There are a few things you can do to keep fascia healthy:
- Stretch regularly. When fascia is tight, it can restrict movement and cause pain. Regular stretching can help to keep tissue loose and healthy.
- Use fascia-friendly massage techniques. Massage can help to release fascial restrictions and keep it healthy.
- Avoid overuse or repetitive movements. When you repeatedly perform the same action, you may place stress on the fascia, leading to injuries.
- Stay hydrated. Drinking plenty of water helps to keep fascia healthy and lubricated.
- Exercise regularly. Exercise creates resilience in tissue, making it less likely to become injured.
- Eat fascia-friendly foods. Foods can affect fascia tension so eat a balanced diet.

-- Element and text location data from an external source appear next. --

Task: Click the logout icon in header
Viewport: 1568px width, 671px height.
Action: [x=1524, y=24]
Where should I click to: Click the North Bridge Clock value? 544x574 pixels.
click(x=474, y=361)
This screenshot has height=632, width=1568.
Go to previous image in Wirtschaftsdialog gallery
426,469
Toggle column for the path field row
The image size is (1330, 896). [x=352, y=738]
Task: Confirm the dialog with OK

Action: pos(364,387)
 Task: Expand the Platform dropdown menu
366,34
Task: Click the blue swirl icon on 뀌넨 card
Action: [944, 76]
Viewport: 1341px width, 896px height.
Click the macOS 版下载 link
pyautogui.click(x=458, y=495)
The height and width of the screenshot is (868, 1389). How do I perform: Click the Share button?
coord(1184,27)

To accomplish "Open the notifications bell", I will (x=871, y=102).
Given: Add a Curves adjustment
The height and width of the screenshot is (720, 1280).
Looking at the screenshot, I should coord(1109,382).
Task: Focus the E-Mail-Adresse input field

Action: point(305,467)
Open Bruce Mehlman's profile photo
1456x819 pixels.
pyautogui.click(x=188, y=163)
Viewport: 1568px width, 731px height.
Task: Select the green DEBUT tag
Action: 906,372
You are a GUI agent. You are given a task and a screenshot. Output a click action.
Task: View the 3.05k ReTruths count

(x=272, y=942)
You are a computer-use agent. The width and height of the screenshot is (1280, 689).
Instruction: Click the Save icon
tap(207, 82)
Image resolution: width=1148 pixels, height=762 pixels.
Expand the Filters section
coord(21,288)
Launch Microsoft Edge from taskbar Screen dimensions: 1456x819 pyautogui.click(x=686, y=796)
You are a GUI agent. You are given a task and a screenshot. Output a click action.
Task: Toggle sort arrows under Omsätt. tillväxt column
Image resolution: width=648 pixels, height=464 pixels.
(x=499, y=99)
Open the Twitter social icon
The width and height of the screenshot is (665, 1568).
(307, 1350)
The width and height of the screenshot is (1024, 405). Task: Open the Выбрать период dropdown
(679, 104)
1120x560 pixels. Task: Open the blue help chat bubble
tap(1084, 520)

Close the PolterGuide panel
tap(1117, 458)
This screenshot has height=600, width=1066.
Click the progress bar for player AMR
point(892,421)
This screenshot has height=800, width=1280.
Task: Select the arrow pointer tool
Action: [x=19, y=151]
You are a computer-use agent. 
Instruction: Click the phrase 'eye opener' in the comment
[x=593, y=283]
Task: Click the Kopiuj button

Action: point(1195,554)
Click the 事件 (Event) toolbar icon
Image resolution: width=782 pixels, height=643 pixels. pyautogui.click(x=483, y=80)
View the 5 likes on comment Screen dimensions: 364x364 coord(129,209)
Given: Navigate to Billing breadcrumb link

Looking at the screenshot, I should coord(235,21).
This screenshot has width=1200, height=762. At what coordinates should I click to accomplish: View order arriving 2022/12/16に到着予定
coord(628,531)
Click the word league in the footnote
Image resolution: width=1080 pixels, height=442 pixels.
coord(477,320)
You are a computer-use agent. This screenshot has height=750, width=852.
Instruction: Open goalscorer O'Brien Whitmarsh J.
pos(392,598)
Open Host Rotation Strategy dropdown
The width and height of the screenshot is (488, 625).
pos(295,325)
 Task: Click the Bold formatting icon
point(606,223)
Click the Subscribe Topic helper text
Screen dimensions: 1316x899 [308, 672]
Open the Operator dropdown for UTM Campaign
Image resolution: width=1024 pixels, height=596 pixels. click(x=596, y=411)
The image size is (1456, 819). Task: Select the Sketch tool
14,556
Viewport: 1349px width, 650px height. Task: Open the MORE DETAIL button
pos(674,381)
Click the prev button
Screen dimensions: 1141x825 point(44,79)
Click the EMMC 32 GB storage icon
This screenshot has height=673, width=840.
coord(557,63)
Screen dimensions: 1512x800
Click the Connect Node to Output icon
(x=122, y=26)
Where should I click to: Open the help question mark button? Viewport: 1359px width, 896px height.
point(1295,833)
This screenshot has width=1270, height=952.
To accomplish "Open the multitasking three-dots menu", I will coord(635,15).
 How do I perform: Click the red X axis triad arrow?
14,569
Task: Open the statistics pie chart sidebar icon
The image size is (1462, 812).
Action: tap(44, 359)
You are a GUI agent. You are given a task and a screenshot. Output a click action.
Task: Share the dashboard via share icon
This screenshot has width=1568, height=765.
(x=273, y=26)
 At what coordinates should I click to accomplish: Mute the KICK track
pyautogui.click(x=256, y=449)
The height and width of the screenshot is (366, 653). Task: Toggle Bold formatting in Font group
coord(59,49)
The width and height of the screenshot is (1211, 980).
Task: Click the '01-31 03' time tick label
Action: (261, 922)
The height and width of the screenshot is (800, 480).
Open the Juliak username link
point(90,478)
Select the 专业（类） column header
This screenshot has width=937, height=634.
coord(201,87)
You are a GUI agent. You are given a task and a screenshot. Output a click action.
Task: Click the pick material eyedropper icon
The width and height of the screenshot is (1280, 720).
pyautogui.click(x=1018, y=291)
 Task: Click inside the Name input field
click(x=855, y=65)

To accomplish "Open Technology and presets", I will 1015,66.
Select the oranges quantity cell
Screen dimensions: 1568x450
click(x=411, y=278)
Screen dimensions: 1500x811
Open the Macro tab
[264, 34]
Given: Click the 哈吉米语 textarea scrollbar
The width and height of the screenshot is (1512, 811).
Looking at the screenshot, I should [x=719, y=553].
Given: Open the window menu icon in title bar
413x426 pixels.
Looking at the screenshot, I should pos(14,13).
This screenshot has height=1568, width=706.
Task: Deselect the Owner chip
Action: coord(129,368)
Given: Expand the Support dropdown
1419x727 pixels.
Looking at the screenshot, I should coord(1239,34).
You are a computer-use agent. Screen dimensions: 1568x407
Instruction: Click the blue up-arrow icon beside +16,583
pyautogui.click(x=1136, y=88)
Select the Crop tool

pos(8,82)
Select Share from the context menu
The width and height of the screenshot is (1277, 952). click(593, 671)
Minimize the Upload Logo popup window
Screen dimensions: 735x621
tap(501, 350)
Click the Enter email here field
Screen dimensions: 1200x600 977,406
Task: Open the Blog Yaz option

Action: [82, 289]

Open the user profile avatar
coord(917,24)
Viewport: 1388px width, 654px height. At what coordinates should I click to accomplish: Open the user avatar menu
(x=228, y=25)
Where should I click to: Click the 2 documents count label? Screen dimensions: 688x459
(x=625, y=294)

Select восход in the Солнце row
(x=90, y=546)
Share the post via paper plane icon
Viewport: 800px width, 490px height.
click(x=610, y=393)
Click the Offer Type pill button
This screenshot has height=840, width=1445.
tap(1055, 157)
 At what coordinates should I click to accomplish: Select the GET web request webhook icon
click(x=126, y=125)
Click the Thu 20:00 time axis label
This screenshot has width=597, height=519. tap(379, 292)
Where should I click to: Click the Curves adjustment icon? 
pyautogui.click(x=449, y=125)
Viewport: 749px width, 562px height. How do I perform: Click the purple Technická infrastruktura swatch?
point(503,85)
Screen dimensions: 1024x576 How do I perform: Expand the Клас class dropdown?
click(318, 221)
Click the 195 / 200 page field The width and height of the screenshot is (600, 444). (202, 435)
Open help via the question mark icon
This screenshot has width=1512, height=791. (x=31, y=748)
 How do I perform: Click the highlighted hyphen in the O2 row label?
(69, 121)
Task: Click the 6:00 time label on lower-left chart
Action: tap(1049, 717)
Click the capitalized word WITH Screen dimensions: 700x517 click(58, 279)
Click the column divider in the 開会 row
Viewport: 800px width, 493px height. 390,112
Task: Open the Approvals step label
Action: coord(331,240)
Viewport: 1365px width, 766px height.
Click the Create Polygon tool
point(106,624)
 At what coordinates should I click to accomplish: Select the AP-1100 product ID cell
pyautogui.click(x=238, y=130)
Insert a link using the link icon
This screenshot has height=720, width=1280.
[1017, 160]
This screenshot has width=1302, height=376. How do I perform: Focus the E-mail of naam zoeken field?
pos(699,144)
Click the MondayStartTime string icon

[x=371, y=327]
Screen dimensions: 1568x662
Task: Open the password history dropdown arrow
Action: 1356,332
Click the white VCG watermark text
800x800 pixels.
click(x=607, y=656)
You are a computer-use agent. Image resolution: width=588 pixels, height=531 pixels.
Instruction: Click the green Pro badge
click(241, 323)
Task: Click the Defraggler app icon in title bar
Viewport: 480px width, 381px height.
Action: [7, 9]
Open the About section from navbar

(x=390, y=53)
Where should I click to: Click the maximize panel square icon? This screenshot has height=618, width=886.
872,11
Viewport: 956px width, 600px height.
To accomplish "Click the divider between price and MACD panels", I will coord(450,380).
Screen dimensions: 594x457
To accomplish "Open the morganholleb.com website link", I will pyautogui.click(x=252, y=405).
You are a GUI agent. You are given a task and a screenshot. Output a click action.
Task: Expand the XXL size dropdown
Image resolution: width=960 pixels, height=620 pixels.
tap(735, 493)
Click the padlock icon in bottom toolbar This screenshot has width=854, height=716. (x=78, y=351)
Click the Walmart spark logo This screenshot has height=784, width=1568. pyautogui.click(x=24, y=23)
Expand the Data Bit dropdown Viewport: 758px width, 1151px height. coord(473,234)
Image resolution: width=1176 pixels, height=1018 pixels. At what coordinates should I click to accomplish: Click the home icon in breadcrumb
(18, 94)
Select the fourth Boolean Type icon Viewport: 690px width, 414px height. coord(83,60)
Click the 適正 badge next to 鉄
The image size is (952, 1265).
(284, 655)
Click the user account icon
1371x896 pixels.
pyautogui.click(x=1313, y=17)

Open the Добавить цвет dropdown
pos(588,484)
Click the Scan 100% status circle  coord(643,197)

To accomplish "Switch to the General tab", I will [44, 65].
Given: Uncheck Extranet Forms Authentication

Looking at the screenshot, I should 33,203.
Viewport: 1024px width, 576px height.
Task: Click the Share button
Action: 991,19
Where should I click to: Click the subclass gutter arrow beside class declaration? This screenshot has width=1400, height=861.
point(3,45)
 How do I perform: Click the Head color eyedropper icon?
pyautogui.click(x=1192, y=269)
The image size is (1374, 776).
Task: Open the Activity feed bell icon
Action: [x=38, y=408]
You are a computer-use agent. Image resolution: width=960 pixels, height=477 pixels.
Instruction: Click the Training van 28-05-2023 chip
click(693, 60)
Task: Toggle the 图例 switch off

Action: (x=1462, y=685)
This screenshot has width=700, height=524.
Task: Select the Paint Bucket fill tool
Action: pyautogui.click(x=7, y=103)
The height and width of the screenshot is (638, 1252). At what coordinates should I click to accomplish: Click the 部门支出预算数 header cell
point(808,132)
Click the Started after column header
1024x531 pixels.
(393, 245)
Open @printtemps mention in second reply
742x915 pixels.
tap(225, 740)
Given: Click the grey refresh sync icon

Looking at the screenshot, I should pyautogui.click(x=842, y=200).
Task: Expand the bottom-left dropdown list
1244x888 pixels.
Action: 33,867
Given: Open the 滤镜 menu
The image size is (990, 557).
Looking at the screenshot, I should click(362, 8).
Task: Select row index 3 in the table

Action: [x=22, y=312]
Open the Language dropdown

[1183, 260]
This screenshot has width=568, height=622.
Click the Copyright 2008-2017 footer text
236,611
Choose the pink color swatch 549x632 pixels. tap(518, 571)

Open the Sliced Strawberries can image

- Avoid activities that place too much stress on your fascial system. If you do repetitive movements or force your fascia beyond its limits, you could injure tissue and cause pain. If you’re an athlete or have a physically demanding job, consider how your movements affects your body’s performance.
Fascia is an essential part of our health and well-being because it surrounds muscle fibers, covers bones, and connects muscle to bone within the body. When injured or not used for an extended period, fascia can change your body’s natural movement pattern, which may lead to changes to your posture – and movement. Therefore, understanding fascia is vital because it can help prevent injury and help you maintain good posture.